Un article de plus, le dernier pour ce qui me concerne, sur l’indépendance de la formation des médecins.
J’ai beaucoup écrit, ici ou ailleurs, sur l’indépendance (ou plutôt la dépendance) intellectuelle des médecins vis-à-vis de l’industrie pharmaceutique. Vous le vérifierez en jetant un oeil sur la colonne de droite de cette page, ou en lisant l’empire contre-attaque.
Cet article est le dernier sur le sujet pour ce qui me concerne. J’ai pris cette décision en lisant le dossier que le Formindep consacre à l’influence invisible. En effet, ce dossier est une somme accablante et définitive de documents qui montrent à quel point les firmes pharmaceutiques ont pris le pouvoir au sein de la médecine et de la santé.
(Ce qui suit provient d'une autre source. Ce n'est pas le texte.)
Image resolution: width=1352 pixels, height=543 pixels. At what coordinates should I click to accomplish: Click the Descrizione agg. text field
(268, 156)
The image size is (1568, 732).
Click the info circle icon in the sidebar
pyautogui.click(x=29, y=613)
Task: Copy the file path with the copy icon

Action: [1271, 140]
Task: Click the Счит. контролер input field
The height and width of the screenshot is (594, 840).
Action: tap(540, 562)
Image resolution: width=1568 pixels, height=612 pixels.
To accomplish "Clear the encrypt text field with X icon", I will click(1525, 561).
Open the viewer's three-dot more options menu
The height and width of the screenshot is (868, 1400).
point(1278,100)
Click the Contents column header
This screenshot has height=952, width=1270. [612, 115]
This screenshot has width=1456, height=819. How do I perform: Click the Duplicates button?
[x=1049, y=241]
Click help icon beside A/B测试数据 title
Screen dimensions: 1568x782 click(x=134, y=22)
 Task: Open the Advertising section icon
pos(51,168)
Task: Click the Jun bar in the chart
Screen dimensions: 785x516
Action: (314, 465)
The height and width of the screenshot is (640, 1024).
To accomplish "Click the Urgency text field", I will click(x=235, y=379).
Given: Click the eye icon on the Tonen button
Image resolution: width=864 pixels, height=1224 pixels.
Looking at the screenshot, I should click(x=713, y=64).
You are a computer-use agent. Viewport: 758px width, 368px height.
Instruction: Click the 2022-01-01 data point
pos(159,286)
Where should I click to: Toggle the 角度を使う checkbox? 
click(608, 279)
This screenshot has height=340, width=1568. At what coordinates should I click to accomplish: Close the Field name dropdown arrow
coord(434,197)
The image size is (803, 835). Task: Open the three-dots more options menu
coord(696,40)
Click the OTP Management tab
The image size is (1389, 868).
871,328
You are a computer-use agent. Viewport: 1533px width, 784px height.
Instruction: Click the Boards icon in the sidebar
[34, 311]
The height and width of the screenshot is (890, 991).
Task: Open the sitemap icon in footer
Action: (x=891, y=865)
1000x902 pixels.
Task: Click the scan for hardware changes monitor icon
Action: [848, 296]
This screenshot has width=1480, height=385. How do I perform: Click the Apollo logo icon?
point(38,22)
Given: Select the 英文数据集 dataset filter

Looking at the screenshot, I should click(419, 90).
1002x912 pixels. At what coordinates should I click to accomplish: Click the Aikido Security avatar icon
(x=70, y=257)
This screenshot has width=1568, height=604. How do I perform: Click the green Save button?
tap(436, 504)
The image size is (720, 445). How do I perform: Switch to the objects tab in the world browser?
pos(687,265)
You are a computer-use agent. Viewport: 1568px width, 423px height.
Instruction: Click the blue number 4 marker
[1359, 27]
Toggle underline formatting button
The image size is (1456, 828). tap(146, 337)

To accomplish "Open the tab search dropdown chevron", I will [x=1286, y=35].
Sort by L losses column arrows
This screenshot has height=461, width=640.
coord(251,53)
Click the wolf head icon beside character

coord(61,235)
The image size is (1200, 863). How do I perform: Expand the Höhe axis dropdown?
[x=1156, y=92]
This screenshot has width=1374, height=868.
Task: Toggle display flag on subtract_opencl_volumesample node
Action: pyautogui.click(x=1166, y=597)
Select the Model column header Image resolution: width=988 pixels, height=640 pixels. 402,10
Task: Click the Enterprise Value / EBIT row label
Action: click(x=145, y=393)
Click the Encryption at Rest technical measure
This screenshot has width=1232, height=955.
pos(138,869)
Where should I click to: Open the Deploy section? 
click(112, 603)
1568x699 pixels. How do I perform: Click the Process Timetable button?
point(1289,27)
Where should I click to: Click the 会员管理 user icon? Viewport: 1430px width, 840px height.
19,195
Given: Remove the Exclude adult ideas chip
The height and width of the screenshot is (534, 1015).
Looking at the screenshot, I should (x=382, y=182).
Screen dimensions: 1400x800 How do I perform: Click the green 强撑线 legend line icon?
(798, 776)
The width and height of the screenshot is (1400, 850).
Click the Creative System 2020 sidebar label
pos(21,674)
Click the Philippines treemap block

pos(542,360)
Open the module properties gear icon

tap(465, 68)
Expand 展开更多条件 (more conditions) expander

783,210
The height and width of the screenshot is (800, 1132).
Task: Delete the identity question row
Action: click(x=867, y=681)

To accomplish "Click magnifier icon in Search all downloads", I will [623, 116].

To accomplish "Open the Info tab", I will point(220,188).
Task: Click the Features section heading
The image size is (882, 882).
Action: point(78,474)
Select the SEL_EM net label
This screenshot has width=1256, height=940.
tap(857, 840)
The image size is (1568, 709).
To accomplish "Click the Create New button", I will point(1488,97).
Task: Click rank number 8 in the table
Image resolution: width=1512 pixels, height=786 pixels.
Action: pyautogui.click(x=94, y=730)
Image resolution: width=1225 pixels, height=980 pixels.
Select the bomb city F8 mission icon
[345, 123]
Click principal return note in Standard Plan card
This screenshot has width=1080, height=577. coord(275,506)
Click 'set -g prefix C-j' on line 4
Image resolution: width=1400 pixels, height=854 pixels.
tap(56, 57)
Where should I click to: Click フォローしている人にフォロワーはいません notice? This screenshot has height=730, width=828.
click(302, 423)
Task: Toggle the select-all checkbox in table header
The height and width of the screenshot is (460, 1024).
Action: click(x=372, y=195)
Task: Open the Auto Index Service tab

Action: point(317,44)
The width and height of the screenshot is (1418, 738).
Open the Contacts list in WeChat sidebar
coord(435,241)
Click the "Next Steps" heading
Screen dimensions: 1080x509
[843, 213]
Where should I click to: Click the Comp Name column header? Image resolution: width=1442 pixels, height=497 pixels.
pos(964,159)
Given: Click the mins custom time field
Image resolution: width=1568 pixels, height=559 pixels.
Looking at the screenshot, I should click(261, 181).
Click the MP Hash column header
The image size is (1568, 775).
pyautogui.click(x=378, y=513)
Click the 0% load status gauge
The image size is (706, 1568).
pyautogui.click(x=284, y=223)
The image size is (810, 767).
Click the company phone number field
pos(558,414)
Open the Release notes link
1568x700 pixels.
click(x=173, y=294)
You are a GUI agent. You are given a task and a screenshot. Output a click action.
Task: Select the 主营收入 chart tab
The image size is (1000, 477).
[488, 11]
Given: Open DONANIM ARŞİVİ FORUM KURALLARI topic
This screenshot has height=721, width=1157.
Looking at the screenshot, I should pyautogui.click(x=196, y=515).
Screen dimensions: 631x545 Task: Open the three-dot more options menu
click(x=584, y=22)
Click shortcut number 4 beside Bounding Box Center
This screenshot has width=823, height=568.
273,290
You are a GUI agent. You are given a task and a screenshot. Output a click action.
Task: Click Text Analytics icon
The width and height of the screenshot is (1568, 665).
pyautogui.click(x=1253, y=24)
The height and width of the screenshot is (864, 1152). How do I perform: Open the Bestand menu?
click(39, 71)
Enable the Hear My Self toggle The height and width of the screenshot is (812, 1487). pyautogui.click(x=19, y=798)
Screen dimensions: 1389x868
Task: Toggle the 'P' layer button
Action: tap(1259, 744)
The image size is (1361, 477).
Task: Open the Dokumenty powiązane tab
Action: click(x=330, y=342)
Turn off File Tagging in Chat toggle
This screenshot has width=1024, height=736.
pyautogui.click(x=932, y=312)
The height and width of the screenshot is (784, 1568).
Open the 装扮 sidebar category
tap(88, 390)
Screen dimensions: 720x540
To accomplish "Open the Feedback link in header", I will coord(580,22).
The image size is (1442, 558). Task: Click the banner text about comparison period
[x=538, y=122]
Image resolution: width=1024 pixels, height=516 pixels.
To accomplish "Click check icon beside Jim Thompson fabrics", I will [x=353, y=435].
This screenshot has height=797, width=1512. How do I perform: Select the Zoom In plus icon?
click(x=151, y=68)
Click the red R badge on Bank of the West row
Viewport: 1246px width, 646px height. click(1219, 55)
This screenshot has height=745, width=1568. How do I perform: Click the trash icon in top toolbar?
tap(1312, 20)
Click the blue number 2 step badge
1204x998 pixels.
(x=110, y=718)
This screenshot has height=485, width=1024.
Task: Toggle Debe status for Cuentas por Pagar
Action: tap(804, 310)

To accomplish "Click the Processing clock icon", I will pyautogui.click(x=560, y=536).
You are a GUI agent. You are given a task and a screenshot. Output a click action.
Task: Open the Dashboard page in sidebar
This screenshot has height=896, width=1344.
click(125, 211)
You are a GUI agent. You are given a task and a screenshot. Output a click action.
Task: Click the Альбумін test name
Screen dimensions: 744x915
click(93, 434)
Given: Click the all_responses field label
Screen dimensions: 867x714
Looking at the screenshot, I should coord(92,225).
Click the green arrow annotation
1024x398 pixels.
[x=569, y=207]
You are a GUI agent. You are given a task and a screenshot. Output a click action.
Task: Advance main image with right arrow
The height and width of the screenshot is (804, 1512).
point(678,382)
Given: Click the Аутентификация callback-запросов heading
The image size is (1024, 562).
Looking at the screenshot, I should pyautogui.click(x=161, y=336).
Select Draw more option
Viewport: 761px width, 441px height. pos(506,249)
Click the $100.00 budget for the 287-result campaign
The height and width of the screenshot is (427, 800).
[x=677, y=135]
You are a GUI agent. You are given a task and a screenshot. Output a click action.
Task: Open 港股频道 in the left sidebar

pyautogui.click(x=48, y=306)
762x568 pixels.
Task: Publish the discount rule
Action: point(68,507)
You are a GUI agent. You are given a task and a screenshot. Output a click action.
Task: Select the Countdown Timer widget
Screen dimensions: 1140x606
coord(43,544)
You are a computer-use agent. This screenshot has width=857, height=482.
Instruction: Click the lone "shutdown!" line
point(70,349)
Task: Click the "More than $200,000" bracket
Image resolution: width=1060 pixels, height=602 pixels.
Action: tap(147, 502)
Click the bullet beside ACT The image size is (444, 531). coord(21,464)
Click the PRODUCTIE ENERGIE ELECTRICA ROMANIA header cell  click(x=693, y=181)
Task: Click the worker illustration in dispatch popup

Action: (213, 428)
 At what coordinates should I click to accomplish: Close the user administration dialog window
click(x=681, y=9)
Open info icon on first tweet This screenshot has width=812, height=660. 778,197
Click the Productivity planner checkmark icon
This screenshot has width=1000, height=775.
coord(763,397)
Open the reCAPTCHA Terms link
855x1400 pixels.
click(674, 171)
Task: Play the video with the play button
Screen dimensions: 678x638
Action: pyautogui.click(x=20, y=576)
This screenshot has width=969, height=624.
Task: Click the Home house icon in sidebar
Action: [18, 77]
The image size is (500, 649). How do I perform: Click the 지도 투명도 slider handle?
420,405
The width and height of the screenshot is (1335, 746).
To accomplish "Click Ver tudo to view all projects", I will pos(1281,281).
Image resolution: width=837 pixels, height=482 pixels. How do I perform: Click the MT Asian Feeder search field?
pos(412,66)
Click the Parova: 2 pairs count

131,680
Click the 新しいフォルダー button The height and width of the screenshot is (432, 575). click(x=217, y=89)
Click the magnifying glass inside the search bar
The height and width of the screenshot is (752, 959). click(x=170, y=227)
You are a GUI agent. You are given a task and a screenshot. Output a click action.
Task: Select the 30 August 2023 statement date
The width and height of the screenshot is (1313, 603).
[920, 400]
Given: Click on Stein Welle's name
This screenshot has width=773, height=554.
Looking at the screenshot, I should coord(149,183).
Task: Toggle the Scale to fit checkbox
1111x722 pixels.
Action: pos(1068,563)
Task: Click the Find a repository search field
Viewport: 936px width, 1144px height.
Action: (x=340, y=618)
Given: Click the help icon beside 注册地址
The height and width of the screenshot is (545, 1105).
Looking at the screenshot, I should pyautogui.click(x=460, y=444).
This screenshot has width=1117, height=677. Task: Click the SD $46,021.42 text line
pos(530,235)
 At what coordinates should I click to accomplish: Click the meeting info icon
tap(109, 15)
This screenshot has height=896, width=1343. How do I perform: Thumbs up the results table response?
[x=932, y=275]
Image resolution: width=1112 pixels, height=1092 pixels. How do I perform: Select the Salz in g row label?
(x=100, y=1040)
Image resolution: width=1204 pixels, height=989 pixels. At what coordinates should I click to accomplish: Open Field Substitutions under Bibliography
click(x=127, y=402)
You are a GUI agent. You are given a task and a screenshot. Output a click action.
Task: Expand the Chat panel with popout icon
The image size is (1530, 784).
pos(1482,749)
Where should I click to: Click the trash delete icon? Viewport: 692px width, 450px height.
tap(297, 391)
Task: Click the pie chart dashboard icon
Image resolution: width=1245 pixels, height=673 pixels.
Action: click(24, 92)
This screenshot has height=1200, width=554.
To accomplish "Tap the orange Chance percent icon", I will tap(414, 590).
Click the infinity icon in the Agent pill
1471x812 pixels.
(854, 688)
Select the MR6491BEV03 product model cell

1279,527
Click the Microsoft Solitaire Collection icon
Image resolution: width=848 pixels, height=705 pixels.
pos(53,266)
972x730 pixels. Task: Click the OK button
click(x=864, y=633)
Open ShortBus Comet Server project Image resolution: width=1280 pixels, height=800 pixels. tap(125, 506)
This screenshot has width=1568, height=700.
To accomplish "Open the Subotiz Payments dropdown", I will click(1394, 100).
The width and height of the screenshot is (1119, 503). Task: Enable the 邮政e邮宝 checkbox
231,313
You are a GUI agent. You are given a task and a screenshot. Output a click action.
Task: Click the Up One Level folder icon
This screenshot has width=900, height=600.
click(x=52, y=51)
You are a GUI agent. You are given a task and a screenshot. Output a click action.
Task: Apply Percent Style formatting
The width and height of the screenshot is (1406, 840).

Elles façonnent dans l’ombre les tendances, les campagnes sanitaires, les articles de la presse grand-public, la formation des médecins. Bref, elles commandent presque toutes les manettes de la santé, il ne leur en manque qu’une : le droit d’aller vérifier chez les patients qu’ils prennent bien leurs médicaments (programmes d’observances, repoussés pour l’instant).
Toutes les chartes et soi-disant mesures de régulation ne sont que poudre au yeux et tartufferies.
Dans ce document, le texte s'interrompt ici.